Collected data
###

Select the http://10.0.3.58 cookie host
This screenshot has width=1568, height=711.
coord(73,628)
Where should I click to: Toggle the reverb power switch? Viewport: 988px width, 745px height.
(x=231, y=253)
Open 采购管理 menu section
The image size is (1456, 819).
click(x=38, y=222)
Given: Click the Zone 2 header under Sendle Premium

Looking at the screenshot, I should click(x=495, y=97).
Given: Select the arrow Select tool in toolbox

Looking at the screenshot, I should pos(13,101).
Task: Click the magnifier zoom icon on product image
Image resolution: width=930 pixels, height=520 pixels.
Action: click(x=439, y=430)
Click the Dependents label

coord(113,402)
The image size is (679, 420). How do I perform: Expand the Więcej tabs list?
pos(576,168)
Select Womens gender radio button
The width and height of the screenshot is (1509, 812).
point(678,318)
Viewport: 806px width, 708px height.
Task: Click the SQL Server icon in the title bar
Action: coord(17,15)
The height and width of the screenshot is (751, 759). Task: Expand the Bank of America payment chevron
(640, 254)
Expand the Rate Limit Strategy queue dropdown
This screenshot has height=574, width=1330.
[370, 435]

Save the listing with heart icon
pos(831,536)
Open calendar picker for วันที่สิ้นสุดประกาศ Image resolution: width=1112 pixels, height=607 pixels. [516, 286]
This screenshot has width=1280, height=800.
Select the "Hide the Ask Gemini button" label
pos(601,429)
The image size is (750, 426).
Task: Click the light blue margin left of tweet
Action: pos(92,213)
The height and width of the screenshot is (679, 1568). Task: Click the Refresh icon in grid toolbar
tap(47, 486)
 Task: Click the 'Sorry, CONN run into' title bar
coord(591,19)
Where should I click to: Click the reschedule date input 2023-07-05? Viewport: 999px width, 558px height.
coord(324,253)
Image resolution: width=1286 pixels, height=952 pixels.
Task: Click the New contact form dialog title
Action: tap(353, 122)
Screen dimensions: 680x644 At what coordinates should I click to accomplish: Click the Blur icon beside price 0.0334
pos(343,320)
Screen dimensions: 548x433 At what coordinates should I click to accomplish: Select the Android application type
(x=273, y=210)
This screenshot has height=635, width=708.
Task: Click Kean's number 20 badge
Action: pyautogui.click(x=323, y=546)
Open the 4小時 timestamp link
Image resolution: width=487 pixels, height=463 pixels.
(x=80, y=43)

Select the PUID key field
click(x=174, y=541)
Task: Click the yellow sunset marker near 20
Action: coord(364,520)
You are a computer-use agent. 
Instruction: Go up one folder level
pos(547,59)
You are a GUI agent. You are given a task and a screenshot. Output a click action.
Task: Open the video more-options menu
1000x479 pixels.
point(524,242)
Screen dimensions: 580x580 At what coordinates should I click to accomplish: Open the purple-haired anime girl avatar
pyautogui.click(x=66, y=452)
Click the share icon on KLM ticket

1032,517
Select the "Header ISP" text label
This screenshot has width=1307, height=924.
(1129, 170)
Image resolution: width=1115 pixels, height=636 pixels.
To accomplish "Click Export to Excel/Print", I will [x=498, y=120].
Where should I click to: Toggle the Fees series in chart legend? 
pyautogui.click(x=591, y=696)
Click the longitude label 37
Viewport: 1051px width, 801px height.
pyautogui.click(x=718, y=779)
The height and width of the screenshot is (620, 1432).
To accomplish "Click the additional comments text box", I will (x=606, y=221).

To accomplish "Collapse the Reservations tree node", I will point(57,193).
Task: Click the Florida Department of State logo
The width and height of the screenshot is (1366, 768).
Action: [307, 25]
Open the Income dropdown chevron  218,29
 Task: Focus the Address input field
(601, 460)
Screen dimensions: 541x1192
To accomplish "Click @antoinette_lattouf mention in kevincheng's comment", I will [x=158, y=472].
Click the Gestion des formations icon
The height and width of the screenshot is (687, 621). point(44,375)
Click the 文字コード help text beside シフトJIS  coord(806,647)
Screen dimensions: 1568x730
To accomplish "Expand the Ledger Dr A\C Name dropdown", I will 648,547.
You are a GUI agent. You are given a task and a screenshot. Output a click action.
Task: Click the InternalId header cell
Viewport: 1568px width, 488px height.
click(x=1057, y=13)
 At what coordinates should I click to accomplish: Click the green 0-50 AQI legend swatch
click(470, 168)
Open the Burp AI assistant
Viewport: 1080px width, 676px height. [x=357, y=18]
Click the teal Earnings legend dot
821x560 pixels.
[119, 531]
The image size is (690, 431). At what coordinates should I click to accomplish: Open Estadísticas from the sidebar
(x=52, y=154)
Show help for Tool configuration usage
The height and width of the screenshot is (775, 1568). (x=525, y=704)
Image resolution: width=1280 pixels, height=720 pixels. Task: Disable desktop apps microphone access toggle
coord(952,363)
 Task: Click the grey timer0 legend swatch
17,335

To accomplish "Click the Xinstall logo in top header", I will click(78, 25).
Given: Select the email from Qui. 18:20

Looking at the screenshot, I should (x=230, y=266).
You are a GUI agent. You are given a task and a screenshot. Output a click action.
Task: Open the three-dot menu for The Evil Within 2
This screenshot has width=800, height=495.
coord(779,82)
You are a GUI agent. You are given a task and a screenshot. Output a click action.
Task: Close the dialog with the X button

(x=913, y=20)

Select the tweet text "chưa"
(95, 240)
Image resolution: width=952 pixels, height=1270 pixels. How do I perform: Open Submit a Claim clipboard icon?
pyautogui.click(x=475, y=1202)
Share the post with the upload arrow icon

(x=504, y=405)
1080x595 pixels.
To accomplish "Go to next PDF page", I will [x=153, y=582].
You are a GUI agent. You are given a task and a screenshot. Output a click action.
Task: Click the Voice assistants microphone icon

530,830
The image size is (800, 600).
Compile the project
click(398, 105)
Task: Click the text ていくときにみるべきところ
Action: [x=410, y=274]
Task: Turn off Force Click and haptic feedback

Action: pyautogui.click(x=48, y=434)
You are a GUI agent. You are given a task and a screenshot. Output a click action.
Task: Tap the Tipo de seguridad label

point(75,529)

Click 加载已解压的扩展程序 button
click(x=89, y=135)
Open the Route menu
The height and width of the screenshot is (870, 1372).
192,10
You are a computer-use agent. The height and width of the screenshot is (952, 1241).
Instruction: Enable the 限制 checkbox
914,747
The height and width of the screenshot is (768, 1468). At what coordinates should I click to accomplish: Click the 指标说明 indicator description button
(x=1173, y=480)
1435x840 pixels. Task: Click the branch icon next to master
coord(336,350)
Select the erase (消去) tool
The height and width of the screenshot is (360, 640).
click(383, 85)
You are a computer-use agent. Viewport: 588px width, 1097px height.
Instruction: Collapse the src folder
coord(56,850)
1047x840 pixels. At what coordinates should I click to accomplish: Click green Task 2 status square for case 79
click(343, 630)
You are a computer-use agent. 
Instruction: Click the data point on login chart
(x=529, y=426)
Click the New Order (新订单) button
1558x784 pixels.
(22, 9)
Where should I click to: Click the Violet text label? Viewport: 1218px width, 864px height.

###

Activity
Check each line of the data above, and please copy the ones in which the string "computer" occurs.

Problem solution
You are a computer-use agent. 
You are a computer-use agent. The height and width of the screenshot is (952, 1241).
You are a computer-use agent. Viewport: 588px width, 1097px height.
You are a computer-use agent. 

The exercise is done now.